5.3.1 All women should have commenced ART by week 24 of pregnancy. Grading: 1C In both the UK and Ireland and the French cohorts, transmission events were significantly associated with starting treatment later in the pregnancy. In the French cohort the median duration of treatment was 9.5 weeks amongst women who transmitted compared with 16 weeks for non-transmitters (P < 0.001) [24]. In the NSHPC, non-transmitters initiated treatment at 25.9 weeks (IQR 22.4–28.7) compared with transmitters who started at 30.1 weeks (IQR 27.4–32.6) (P < 0.001) [4]. 5.3.2
Although there is most evidence and experience in pregnancy with zidovudine plus lamivudine, tenofovir plus emtricitabine or abacavir plus lamivudine are acceptable nucleoside backbones.
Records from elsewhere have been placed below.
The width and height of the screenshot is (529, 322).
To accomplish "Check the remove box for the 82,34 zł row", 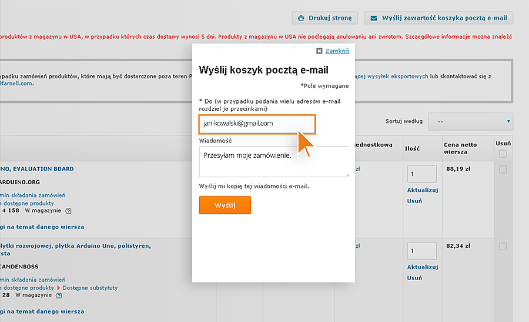I will 503,246.
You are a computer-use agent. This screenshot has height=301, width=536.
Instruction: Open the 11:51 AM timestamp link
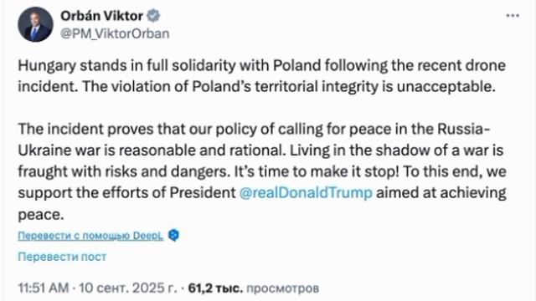(44, 288)
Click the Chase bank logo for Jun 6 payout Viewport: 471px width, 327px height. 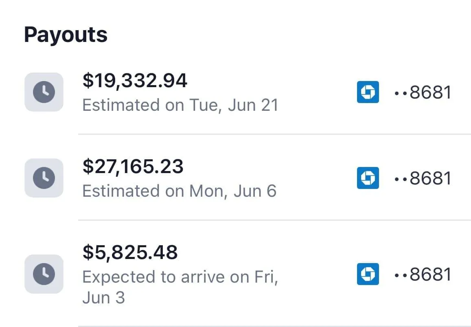pos(368,178)
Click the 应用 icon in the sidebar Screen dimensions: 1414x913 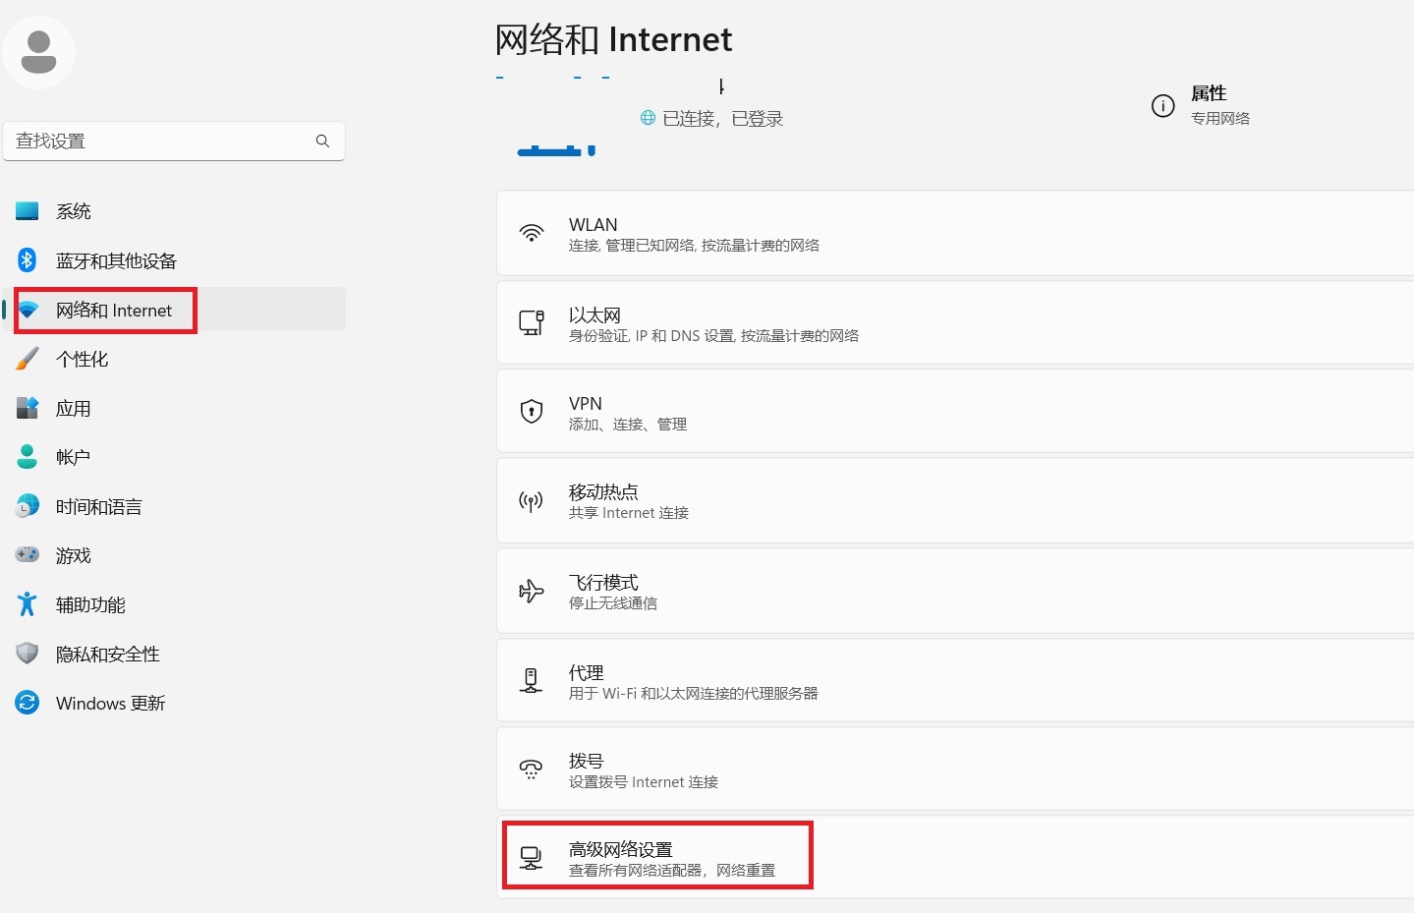(x=27, y=408)
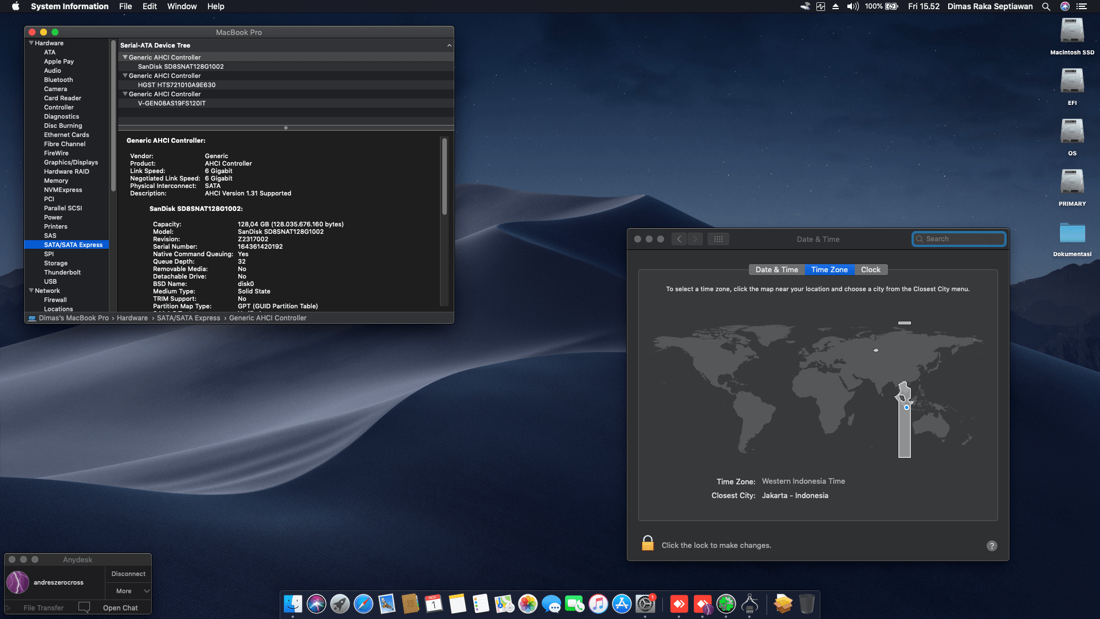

Grading: 2C 5.3.3 In the absence of specific contraindications, it is recommended DNA Damage inhibitor that cART should be boosted-PI-based. The combination of zidovudine, lamivudine and abacavir can be used if the baseline viral load is < 100 000
HIV RNA copies/mL plasma. Grading: 1C The prolonged half-life of NNRTIs make them less suitable as part of a short course of treatment for PMTCT only. Therefore, boosted PIs are preferred. Questions relating to PTD and pharmacokinetics in the third trimester are addressed separately. A fixed-dose combination of
zidovudine, lamivudine and abacavir Selleckchem PS341 is an option in this setting. In a randomized controlled trial (RCT) in pregnant women with a CD4 cell count > 200 cells/μl (with no viral load restriction) zidovudine, lamivudine and abacavir (NRTI-only group) were compared with zidovudine plus lamivudine combined with ritonavir-boosted SPTLC1 lopinavir (PI group). Therapy was initiated at 26–34 weeks’ gestation and continued postpartum for 6 months during breastfeeding. By delivery, 96% in the NRTI-only group and 93% in the PI group had achieved viral loads < 400 HIV RNA copies/mL plasma despite baseline viral loads > 100 000 in 15% and 13%, respectively, with significantly more women in the NRTI-only group achieving viral load < 50 at delivery (81%) than in the PI group (69%). Overall, the HIV MTCT rate was 1.1% by the end of the breastfeeding period with no significant difference in transmission rates between the arms, although the study was not powered to address transmission and more transmissions were reported in the NRTI-only arm [67]. Preterm delivery was less common in the NRTI-only arm (15%) compared with the PI arm (23%), although this did not reach statistical significance. Fixed-dose combination zidovudine, lamivudine, abacavir is generally well tolerated, with a low pill burden and easily discontinued.